Exercise requirements ▸
In the entries below, find the line with "How do I perform: Click the star" and the line with "Task: Click the search". Return those two lines and all lines between them, exactly.

----

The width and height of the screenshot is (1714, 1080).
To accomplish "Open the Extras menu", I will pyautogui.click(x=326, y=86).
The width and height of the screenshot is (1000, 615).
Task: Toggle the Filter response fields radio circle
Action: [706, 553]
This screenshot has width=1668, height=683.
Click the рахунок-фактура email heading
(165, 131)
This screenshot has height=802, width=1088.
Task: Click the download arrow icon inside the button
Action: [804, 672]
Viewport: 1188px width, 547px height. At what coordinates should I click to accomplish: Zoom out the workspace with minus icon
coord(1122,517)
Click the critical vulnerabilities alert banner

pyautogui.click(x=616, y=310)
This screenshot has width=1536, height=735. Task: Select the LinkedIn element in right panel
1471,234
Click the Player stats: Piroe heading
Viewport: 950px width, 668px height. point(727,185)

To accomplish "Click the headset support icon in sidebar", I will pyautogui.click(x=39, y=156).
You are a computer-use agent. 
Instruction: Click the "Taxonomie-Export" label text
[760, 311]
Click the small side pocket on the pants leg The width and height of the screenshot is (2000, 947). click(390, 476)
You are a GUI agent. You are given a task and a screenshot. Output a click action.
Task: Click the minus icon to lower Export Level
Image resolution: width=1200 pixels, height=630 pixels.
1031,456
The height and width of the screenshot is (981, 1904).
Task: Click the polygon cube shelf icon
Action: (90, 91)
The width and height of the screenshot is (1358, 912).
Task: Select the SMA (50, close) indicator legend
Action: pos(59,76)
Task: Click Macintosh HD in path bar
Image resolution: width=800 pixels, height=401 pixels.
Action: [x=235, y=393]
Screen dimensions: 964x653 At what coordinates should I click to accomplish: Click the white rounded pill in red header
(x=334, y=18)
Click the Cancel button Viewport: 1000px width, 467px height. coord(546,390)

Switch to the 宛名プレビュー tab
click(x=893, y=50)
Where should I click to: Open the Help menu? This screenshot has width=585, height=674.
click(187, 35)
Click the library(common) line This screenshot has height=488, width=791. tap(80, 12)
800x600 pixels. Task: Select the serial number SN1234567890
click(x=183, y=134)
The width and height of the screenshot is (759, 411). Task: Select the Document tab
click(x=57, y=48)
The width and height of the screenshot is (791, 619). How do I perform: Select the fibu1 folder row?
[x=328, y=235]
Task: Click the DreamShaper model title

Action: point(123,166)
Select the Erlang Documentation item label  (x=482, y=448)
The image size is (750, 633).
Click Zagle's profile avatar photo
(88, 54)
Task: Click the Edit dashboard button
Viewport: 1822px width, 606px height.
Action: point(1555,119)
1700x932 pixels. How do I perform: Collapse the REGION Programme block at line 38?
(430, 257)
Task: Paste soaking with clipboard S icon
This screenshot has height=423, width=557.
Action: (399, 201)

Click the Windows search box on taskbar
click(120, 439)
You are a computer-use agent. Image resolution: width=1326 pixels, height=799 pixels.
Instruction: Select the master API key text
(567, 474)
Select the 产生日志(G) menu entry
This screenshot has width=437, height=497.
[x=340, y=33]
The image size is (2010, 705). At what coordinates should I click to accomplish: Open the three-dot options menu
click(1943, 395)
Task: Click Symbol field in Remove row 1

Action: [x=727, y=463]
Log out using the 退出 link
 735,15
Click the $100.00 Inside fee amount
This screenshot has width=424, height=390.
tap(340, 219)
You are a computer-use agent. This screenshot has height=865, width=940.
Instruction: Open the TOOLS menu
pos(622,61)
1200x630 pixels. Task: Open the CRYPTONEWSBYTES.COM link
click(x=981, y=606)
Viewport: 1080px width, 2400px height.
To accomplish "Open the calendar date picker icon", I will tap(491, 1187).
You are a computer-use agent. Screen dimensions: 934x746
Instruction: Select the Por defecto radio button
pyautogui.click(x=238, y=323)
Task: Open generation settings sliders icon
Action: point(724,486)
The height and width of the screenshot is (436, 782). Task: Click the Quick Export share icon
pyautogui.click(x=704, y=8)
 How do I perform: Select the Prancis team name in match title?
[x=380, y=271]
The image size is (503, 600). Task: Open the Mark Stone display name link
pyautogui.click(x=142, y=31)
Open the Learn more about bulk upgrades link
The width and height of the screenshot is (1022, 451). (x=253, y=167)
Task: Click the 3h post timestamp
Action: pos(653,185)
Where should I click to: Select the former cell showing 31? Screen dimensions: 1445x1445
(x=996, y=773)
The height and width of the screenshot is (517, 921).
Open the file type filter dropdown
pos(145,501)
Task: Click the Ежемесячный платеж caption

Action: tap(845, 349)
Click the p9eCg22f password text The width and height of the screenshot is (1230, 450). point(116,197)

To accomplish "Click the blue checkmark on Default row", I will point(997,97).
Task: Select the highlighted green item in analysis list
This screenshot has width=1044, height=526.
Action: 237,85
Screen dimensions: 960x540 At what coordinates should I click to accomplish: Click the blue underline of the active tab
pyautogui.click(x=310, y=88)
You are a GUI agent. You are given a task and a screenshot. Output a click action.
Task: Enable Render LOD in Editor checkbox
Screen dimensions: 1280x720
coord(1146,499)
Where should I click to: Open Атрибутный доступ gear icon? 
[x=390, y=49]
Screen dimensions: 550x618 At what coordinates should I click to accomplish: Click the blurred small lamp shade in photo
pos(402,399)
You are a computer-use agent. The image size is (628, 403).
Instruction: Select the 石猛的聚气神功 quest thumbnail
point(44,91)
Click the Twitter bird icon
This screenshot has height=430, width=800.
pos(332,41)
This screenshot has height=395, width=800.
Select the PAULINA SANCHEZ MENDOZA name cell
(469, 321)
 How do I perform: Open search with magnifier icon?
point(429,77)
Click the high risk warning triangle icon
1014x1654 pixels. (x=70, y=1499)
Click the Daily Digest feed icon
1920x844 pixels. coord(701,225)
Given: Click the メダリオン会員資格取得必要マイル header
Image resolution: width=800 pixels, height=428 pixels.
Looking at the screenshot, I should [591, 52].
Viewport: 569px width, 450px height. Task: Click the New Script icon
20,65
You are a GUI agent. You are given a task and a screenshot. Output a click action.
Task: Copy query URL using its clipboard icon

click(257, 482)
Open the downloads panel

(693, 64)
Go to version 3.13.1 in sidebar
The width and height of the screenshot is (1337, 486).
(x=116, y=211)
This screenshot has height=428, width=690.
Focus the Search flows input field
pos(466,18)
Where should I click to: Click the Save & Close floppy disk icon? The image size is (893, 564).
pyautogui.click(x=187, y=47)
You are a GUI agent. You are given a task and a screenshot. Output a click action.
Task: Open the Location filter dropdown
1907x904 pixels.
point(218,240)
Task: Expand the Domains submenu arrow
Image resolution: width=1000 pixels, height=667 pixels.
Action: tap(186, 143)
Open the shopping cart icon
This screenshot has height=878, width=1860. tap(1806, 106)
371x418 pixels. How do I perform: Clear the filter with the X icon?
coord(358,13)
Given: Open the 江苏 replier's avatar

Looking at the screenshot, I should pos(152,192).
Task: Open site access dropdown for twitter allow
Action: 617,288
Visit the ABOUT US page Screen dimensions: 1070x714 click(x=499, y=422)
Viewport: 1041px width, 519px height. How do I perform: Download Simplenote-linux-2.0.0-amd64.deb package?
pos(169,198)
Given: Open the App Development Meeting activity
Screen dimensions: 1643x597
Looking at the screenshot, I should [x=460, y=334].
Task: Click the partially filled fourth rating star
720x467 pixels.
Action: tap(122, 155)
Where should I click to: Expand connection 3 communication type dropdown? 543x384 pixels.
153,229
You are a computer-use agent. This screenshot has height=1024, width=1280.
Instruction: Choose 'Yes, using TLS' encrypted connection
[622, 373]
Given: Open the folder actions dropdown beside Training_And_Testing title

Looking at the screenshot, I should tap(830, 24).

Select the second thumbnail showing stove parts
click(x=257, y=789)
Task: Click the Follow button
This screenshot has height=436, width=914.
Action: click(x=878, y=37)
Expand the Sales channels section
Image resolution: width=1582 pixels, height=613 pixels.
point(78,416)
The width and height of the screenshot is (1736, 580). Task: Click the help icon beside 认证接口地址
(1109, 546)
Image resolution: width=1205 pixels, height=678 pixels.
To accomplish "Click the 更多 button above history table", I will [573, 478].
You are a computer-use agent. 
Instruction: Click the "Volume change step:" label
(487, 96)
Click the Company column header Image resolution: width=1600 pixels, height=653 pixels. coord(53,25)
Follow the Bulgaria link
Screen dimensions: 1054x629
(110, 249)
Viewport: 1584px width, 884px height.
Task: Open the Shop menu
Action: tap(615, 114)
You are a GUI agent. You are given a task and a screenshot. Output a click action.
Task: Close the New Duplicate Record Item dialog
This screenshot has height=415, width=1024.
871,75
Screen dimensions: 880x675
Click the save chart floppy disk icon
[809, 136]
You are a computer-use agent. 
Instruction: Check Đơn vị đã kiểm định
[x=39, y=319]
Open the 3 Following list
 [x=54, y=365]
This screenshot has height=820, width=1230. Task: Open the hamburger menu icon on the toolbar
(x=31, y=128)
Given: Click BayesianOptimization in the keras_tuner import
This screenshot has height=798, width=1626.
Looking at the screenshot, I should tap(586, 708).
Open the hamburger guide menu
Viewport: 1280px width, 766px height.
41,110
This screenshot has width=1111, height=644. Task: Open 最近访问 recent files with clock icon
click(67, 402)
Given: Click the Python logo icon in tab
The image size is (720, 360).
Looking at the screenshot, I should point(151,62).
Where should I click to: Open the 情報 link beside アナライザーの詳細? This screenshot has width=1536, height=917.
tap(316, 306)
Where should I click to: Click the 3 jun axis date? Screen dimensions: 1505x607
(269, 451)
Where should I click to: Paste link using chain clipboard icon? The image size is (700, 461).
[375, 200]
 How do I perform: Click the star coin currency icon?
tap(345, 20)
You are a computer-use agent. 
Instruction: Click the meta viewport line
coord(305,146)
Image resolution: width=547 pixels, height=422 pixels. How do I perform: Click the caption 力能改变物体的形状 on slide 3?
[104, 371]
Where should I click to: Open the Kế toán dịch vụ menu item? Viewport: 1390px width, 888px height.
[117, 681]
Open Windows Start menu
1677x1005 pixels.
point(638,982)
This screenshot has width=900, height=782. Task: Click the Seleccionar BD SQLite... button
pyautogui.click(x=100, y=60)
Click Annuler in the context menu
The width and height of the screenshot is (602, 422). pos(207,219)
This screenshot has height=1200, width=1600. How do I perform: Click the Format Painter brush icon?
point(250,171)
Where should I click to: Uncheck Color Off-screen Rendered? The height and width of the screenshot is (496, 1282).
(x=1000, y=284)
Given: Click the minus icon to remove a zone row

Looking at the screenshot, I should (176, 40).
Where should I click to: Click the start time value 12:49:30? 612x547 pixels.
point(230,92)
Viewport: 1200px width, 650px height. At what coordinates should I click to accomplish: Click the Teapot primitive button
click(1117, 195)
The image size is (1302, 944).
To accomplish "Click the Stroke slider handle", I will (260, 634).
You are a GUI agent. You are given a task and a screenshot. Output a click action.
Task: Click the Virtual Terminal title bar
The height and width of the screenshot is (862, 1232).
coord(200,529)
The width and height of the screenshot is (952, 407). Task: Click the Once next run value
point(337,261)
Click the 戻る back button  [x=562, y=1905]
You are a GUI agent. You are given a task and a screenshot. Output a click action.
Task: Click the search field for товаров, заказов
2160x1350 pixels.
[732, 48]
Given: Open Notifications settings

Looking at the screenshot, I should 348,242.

----

Output of the task ▸
 How do I perform: Click the star coin currency icon?
tap(345, 20)
You are a computer-use agent. 
Instruction: Click the meta viewport line
coord(305,146)
Image resolution: width=547 pixels, height=422 pixels. How do I perform: Click the caption 力能改变物体的形状 on slide 3?
[104, 371]
Where should I click to: Open the Kế toán dịch vụ menu item? Viewport: 1390px width, 888px height.
[117, 681]
Open Windows Start menu
1677x1005 pixels.
point(638,982)
This screenshot has width=900, height=782. Task: Click the Seleccionar BD SQLite... button
pyautogui.click(x=100, y=60)
Click Annuler in the context menu
The width and height of the screenshot is (602, 422). pos(207,219)
This screenshot has height=1200, width=1600. How do I perform: Click the Format Painter brush icon?
point(250,171)
Where should I click to: Uncheck Color Off-screen Rendered? The height and width of the screenshot is (496, 1282).
(x=1000, y=284)
Given: Click the minus icon to remove a zone row

Looking at the screenshot, I should (176, 40).
Where should I click to: Click the start time value 12:49:30? 612x547 pixels.
point(230,92)
Viewport: 1200px width, 650px height. At what coordinates should I click to accomplish: Click the Teapot primitive button
click(1117, 195)
The image size is (1302, 944).
To accomplish "Click the Stroke slider handle", I will (260, 634).
You are a GUI agent. You are given a task and a screenshot. Output a click action.
Task: Click the Virtual Terminal title bar
The height and width of the screenshot is (862, 1232).
coord(200,529)
The width and height of the screenshot is (952, 407). Task: Click the Once next run value
point(337,261)
Click the 戻る back button  [x=562, y=1905]
You are a GUI agent. You are given a task and a screenshot. Output a click action.
Task: Click the search field for товаров, заказов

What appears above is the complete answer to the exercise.